## start Data to use

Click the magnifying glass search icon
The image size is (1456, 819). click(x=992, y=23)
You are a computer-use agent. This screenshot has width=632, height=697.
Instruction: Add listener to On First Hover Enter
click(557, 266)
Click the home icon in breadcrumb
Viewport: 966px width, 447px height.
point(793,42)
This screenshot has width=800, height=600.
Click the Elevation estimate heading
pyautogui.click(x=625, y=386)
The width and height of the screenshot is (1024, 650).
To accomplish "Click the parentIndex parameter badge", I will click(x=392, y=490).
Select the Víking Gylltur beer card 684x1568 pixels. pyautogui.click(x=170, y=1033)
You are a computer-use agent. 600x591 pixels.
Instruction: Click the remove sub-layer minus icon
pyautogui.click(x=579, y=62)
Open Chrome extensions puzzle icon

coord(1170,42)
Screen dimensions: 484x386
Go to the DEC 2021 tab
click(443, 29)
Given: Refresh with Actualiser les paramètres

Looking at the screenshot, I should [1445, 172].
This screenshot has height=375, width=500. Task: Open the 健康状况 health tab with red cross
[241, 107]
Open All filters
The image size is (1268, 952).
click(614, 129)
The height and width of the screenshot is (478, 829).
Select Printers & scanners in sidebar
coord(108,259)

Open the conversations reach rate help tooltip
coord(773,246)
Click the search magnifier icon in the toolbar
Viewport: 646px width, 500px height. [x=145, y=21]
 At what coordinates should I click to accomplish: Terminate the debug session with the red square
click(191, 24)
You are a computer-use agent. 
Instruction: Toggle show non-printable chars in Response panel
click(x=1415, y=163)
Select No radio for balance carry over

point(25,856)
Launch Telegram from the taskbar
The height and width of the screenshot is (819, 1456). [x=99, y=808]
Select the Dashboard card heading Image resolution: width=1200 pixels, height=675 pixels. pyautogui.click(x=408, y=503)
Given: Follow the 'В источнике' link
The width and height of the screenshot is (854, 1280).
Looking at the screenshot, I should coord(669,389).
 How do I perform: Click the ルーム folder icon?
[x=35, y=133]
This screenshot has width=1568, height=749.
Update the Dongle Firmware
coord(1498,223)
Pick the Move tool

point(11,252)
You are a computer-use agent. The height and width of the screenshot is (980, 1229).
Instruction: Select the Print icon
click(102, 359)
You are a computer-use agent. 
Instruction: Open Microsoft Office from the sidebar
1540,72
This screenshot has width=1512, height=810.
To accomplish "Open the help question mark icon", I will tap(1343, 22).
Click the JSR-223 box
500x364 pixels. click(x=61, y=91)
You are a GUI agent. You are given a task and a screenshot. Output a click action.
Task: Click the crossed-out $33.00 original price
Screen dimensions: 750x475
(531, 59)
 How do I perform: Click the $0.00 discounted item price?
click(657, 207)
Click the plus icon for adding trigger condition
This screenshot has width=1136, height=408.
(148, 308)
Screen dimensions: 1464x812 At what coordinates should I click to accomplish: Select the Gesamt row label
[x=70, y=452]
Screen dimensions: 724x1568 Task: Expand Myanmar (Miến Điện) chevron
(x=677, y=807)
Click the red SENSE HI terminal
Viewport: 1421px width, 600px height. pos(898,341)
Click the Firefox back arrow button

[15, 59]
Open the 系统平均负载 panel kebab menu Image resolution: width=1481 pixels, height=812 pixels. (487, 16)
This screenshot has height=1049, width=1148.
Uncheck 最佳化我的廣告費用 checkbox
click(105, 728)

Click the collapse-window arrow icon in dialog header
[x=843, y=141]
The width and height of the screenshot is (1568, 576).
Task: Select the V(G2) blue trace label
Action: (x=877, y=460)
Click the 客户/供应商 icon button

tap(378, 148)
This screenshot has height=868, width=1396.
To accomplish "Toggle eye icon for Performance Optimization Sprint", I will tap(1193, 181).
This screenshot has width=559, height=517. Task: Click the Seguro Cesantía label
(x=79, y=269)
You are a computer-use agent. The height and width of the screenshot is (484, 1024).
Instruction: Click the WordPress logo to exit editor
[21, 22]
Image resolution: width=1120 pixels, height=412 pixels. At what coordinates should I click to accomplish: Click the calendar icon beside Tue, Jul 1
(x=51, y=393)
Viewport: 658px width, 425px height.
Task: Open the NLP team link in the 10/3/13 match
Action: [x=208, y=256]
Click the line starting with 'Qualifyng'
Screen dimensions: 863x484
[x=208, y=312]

## end Data to use

Rewrite the lines above, replacing "Instruction" with "Step" wherever it appears and leaving everything else unchanged.

Click the magnifying glass search icon
The image size is (1456, 819). click(x=992, y=23)
You are a computer-use agent. This screenshot has width=632, height=697.
Step: Add listener to On First Hover Enter
click(557, 266)
Click the home icon in breadcrumb
Viewport: 966px width, 447px height.
point(793,42)
This screenshot has width=800, height=600.
Click the Elevation estimate heading
pyautogui.click(x=625, y=386)
The width and height of the screenshot is (1024, 650).
To accomplish "Click the parentIndex parameter badge", I will click(x=392, y=490).
Select the Víking Gylltur beer card 684x1568 pixels. pyautogui.click(x=170, y=1033)
You are a computer-use agent. 600x591 pixels.
Step: Click the remove sub-layer minus icon
pyautogui.click(x=579, y=62)
Open Chrome extensions puzzle icon

coord(1170,42)
Screen dimensions: 484x386
Go to the DEC 2021 tab
click(443, 29)
Given: Refresh with Actualiser les paramètres

Looking at the screenshot, I should [1445, 172].
This screenshot has height=375, width=500. Task: Open the 健康状况 health tab with red cross
[241, 107]
Open All filters
The image size is (1268, 952).
click(614, 129)
The height and width of the screenshot is (478, 829).
Select Printers & scanners in sidebar
coord(108,259)

Open the conversations reach rate help tooltip
coord(773,246)
Click the search magnifier icon in the toolbar
Viewport: 646px width, 500px height. [x=145, y=21]
 At what coordinates should I click to accomplish: Terminate the debug session with the red square
click(191, 24)
You are a computer-use agent. 
Step: Toggle show non-printable chars in Response panel
click(x=1415, y=163)
Select No radio for balance carry over

point(25,856)
Launch Telegram from the taskbar
The height and width of the screenshot is (819, 1456). [x=99, y=808]
Select the Dashboard card heading Image resolution: width=1200 pixels, height=675 pixels. pyautogui.click(x=408, y=503)
Given: Follow the 'В источнике' link
The width and height of the screenshot is (854, 1280).
Looking at the screenshot, I should coord(669,389).
 How do I perform: Click the ルーム folder icon?
[x=35, y=133]
This screenshot has width=1568, height=749.
Update the Dongle Firmware
coord(1498,223)
Pick the Move tool

point(11,252)
You are a computer-use agent. The height and width of the screenshot is (980, 1229).
Step: Select the Print icon
click(102, 359)
You are a computer-use agent. 
Step: Open Microsoft Office from the sidebar
1540,72
This screenshot has width=1512, height=810.
To accomplish "Open the help question mark icon", I will tap(1343, 22).
Click the JSR-223 box
500x364 pixels. click(x=61, y=91)
You are a GUI agent. You are given a task and a screenshot. Output a click action.
Task: Click the crossed-out $33.00 original price
Screen dimensions: 750x475
(531, 59)
 How do I perform: Click the $0.00 discounted item price?
click(657, 207)
Click the plus icon for adding trigger condition
This screenshot has width=1136, height=408.
(148, 308)
Screen dimensions: 1464x812 At what coordinates should I click to accomplish: Select the Gesamt row label
[x=70, y=452]
Screen dimensions: 724x1568 Task: Expand Myanmar (Miến Điện) chevron
(x=677, y=807)
Click the red SENSE HI terminal
Viewport: 1421px width, 600px height. pos(898,341)
Click the Firefox back arrow button

[15, 59]
Open the 系统平均负载 panel kebab menu Image resolution: width=1481 pixels, height=812 pixels. (487, 16)
This screenshot has height=1049, width=1148.
Uncheck 最佳化我的廣告費用 checkbox
click(105, 728)

Click the collapse-window arrow icon in dialog header
[x=843, y=141]
The width and height of the screenshot is (1568, 576).
Task: Select the V(G2) blue trace label
Action: (x=877, y=460)
Click the 客户/供应商 icon button

tap(378, 148)
This screenshot has height=868, width=1396.
To accomplish "Toggle eye icon for Performance Optimization Sprint", I will tap(1193, 181).
This screenshot has width=559, height=517. Task: Click the Seguro Cesantía label
(x=79, y=269)
You are a computer-use agent. The height and width of the screenshot is (484, 1024).
Step: Click the WordPress logo to exit editor
[21, 22]
Image resolution: width=1120 pixels, height=412 pixels. At what coordinates should I click to accomplish: Click the calendar icon beside Tue, Jul 1
(x=51, y=393)
Viewport: 658px width, 425px height.
Task: Open the NLP team link in the 10/3/13 match
Action: [x=208, y=256]
Click the line starting with 'Qualifyng'
Screen dimensions: 863x484
[x=208, y=312]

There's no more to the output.